Stored records
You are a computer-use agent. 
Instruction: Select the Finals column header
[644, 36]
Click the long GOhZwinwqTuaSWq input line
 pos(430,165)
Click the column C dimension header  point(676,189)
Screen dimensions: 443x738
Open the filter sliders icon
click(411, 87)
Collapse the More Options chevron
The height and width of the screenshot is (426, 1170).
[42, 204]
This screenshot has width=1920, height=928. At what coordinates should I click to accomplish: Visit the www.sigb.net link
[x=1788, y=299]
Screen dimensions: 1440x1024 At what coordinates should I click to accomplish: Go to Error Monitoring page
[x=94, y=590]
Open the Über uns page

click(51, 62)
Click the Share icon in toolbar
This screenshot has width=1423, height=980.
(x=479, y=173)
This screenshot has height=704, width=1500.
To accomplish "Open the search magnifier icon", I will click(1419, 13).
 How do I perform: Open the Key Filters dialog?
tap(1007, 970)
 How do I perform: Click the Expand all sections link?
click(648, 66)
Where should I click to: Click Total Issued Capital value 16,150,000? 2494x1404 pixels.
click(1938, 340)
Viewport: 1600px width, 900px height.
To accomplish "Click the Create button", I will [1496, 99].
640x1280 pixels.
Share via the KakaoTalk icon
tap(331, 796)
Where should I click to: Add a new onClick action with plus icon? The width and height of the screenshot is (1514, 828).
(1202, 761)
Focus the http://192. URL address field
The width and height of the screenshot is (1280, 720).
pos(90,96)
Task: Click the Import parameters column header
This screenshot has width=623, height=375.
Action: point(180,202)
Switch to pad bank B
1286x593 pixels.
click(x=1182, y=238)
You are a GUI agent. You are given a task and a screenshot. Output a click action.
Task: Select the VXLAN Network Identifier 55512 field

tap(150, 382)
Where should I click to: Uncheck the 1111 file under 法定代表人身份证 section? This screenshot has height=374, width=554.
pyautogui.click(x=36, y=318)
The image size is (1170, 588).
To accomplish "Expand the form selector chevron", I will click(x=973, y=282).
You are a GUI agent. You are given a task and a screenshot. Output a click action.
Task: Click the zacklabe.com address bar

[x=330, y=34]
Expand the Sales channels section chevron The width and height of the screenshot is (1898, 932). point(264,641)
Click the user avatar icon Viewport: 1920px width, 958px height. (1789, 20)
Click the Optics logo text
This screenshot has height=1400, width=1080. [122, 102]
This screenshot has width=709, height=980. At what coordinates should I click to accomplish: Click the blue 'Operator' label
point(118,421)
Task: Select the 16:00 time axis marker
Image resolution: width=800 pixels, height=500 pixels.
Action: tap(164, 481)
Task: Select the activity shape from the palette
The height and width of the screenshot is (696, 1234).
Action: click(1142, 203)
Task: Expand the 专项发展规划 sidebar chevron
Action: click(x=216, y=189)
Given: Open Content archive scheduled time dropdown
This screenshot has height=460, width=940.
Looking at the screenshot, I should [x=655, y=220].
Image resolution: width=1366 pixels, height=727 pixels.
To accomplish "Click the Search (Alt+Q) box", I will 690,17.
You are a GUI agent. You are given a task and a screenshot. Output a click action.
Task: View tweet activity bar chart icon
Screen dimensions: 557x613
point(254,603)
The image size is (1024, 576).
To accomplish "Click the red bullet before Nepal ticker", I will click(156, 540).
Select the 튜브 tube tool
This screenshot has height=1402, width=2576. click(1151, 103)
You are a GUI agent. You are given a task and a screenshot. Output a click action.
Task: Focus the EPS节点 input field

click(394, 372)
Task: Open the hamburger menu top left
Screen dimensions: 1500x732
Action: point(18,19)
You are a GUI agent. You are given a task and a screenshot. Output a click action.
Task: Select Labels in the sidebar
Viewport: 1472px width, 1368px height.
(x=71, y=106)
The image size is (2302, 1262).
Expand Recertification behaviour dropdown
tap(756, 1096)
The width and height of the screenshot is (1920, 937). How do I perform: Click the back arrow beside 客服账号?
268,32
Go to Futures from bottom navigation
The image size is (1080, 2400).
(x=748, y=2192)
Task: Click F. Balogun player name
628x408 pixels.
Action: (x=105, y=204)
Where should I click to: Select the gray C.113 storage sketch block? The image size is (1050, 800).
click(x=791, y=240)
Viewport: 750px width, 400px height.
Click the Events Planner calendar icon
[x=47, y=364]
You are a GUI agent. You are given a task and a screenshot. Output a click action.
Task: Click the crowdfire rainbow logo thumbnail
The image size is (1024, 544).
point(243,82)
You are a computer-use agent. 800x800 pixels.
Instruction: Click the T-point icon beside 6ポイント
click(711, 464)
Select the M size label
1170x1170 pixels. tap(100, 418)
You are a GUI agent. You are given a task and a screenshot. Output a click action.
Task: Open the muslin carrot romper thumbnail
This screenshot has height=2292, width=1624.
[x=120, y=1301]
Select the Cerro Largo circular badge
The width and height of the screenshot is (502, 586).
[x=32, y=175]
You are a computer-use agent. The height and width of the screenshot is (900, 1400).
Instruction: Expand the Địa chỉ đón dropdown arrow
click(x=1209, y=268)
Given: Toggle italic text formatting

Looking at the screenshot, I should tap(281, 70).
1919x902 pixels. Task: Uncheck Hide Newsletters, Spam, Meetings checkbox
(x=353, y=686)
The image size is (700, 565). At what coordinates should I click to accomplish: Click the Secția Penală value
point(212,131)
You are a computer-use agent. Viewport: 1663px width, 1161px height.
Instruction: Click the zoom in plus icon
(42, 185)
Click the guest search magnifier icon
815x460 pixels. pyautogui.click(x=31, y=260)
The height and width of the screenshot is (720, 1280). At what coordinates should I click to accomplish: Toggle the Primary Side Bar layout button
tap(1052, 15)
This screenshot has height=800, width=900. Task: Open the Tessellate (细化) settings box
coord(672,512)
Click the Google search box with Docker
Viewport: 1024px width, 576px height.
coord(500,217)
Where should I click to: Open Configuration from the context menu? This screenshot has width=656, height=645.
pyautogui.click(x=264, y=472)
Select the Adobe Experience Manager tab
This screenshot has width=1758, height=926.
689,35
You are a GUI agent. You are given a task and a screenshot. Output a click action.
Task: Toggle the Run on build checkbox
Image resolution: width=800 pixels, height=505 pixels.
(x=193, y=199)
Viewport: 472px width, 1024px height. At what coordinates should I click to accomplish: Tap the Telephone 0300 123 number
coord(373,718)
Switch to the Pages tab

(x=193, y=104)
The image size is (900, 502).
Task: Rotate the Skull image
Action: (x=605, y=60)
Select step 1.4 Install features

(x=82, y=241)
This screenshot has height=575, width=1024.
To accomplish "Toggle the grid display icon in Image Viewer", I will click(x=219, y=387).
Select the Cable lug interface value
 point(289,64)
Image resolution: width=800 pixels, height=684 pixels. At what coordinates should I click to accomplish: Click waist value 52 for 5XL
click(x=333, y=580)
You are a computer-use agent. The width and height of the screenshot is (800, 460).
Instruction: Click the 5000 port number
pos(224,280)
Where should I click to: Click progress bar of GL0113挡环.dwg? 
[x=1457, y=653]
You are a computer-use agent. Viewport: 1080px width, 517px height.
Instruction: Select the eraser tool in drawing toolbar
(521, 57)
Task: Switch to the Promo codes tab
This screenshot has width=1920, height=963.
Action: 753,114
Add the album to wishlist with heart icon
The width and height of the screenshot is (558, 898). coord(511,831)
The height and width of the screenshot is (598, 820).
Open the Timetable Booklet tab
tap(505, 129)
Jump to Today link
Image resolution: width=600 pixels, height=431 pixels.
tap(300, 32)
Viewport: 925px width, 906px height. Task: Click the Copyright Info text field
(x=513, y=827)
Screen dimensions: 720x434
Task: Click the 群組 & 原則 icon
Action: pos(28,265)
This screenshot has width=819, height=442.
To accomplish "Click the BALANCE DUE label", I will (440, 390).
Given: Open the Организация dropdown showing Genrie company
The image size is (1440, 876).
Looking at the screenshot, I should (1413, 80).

What is being asked: Restate the entries above, keeping every word intact.

Task response:
You are a computer-use agent. 
Instruction: Select the Finals column header
[644, 36]
Click the long GOhZwinwqTuaSWq input line
 pos(430,165)
Click the column C dimension header  point(676,189)
Screen dimensions: 443x738
Open the filter sliders icon
click(411, 87)
Collapse the More Options chevron
The height and width of the screenshot is (426, 1170).
[42, 204]
This screenshot has width=1920, height=928. At what coordinates should I click to accomplish: Visit the www.sigb.net link
[x=1788, y=299]
Screen dimensions: 1440x1024 At what coordinates should I click to accomplish: Go to Error Monitoring page
[x=94, y=590]
Open the Über uns page

click(51, 62)
Click the Share icon in toolbar
This screenshot has width=1423, height=980.
(x=479, y=173)
This screenshot has height=704, width=1500.
To accomplish "Open the search magnifier icon", I will click(1419, 13).
 How do I perform: Open the Key Filters dialog?
tap(1007, 970)
 How do I perform: Click the Expand all sections link?
click(648, 66)
Where should I click to: Click Total Issued Capital value 16,150,000? 2494x1404 pixels.
click(1938, 340)
Viewport: 1600px width, 900px height.
To accomplish "Click the Create button", I will [1496, 99].
640x1280 pixels.
Share via the KakaoTalk icon
tap(331, 796)
Where should I click to: Add a new onClick action with plus icon? The width and height of the screenshot is (1514, 828).
(1202, 761)
Focus the http://192. URL address field
The width and height of the screenshot is (1280, 720).
pos(90,96)
Task: Click the Import parameters column header
This screenshot has width=623, height=375.
Action: point(180,202)
Switch to pad bank B
1286x593 pixels.
click(x=1182, y=238)
You are a GUI agent. You are given a task and a screenshot. Output a click action.
Task: Select the VXLAN Network Identifier 55512 field

tap(150, 382)
Where should I click to: Uncheck the 1111 file under 法定代表人身份证 section? This screenshot has height=374, width=554.
pyautogui.click(x=36, y=318)
The image size is (1170, 588).
To accomplish "Expand the form selector chevron", I will click(x=973, y=282).
You are a GUI agent. You are given a task and a screenshot. Output a click action.
Task: Click the zacklabe.com address bar

[x=330, y=34]
Expand the Sales channels section chevron The width and height of the screenshot is (1898, 932). point(264,641)
Click the user avatar icon Viewport: 1920px width, 958px height. (1789, 20)
Click the Optics logo text
This screenshot has height=1400, width=1080. [122, 102]
This screenshot has width=709, height=980. At what coordinates should I click to accomplish: Click the blue 'Operator' label
point(118,421)
Task: Select the 16:00 time axis marker
Image resolution: width=800 pixels, height=500 pixels.
Action: tap(164, 481)
Task: Select the activity shape from the palette
The height and width of the screenshot is (696, 1234).
Action: click(1142, 203)
Task: Expand the 专项发展规划 sidebar chevron
Action: click(x=216, y=189)
Given: Open Content archive scheduled time dropdown
This screenshot has height=460, width=940.
Looking at the screenshot, I should [x=655, y=220].
Image resolution: width=1366 pixels, height=727 pixels.
To accomplish "Click the Search (Alt+Q) box", I will 690,17.
You are a GUI agent. You are given a task and a screenshot. Output a click action.
Task: View tweet activity bar chart icon
Screen dimensions: 557x613
point(254,603)
The image size is (1024, 576).
To accomplish "Click the red bullet before Nepal ticker", I will click(156, 540).
Select the 튜브 tube tool
This screenshot has height=1402, width=2576. click(1151, 103)
You are a GUI agent. You are given a task and a screenshot. Output a click action.
Task: Focus the EPS节点 input field

click(394, 372)
Task: Open the hamburger menu top left
Screen dimensions: 1500x732
Action: point(18,19)
You are a GUI agent. You are given a task and a screenshot. Output a click action.
Task: Select Labels in the sidebar
Viewport: 1472px width, 1368px height.
(x=71, y=106)
The image size is (2302, 1262).
Expand Recertification behaviour dropdown
tap(756, 1096)
The width and height of the screenshot is (1920, 937). How do I perform: Click the back arrow beside 客服账号?
268,32
Go to Futures from bottom navigation
The image size is (1080, 2400).
(x=748, y=2192)
Task: Click F. Balogun player name
628x408 pixels.
Action: (x=105, y=204)
Where should I click to: Select the gray C.113 storage sketch block? The image size is (1050, 800).
click(x=791, y=240)
Viewport: 750px width, 400px height.
Click the Events Planner calendar icon
[x=47, y=364]
You are a GUI agent. You are given a task and a screenshot. Output a click action.
Task: Click the crowdfire rainbow logo thumbnail
The image size is (1024, 544).
point(243,82)
You are a computer-use agent. 800x800 pixels.
Instruction: Click the T-point icon beside 6ポイント
click(711, 464)
Select the M size label
1170x1170 pixels. tap(100, 418)
You are a GUI agent. You are given a task and a screenshot. Output a click action.
Task: Open the muslin carrot romper thumbnail
This screenshot has height=2292, width=1624.
[x=120, y=1301]
Select the Cerro Largo circular badge
The width and height of the screenshot is (502, 586).
[x=32, y=175]
You are a computer-use agent. The height and width of the screenshot is (900, 1400).
Instruction: Expand the Địa chỉ đón dropdown arrow
click(x=1209, y=268)
Given: Toggle italic text formatting

Looking at the screenshot, I should tap(281, 70).
1919x902 pixels. Task: Uncheck Hide Newsletters, Spam, Meetings checkbox
(x=353, y=686)
The image size is (700, 565). At what coordinates should I click to accomplish: Click the Secția Penală value
point(212,131)
You are a computer-use agent. Viewport: 1663px width, 1161px height.
Instruction: Click the zoom in plus icon
(42, 185)
Click the guest search magnifier icon
815x460 pixels. pyautogui.click(x=31, y=260)
The height and width of the screenshot is (720, 1280). At what coordinates should I click to accomplish: Toggle the Primary Side Bar layout button
tap(1052, 15)
This screenshot has height=800, width=900. Task: Open the Tessellate (细化) settings box
coord(672,512)
Click the Google search box with Docker
Viewport: 1024px width, 576px height.
coord(500,217)
Where should I click to: Open Configuration from the context menu? This screenshot has width=656, height=645.
pyautogui.click(x=264, y=472)
Select the Adobe Experience Manager tab
This screenshot has width=1758, height=926.
689,35
You are a GUI agent. You are given a task and a screenshot. Output a click action.
Task: Toggle the Run on build checkbox
Image resolution: width=800 pixels, height=505 pixels.
(x=193, y=199)
Viewport: 472px width, 1024px height. At what coordinates should I click to accomplish: Tap the Telephone 0300 123 number
coord(373,718)
Switch to the Pages tab

(x=193, y=104)
The image size is (900, 502).
Task: Rotate the Skull image
Action: (x=605, y=60)
Select step 1.4 Install features

(x=82, y=241)
This screenshot has height=575, width=1024.
To accomplish "Toggle the grid display icon in Image Viewer", I will click(x=219, y=387).
Select the Cable lug interface value
 point(289,64)
Image resolution: width=800 pixels, height=684 pixels. At what coordinates should I click to accomplish: Click waist value 52 for 5XL
click(x=333, y=580)
You are a computer-use agent. The width and height of the screenshot is (800, 460).
Instruction: Click the 5000 port number
pos(224,280)
Where should I click to: Click progress bar of GL0113挡环.dwg? 
[x=1457, y=653]
You are a computer-use agent. Viewport: 1080px width, 517px height.
Instruction: Select the eraser tool in drawing toolbar
(521, 57)
Task: Switch to the Promo codes tab
This screenshot has width=1920, height=963.
Action: 753,114
Add the album to wishlist with heart icon
The width and height of the screenshot is (558, 898). coord(511,831)
The height and width of the screenshot is (598, 820).
Open the Timetable Booklet tab
tap(505, 129)
Jump to Today link
Image resolution: width=600 pixels, height=431 pixels.
tap(300, 32)
Viewport: 925px width, 906px height. Task: Click the Copyright Info text field
(x=513, y=827)
Screen dimensions: 720x434
Task: Click the 群組 & 原則 icon
Action: pos(28,265)
This screenshot has width=819, height=442.
To accomplish "Click the BALANCE DUE label", I will (440, 390).
Given: Open the Организация dropdown showing Genrie company
The image size is (1440, 876).
Looking at the screenshot, I should (1413, 80).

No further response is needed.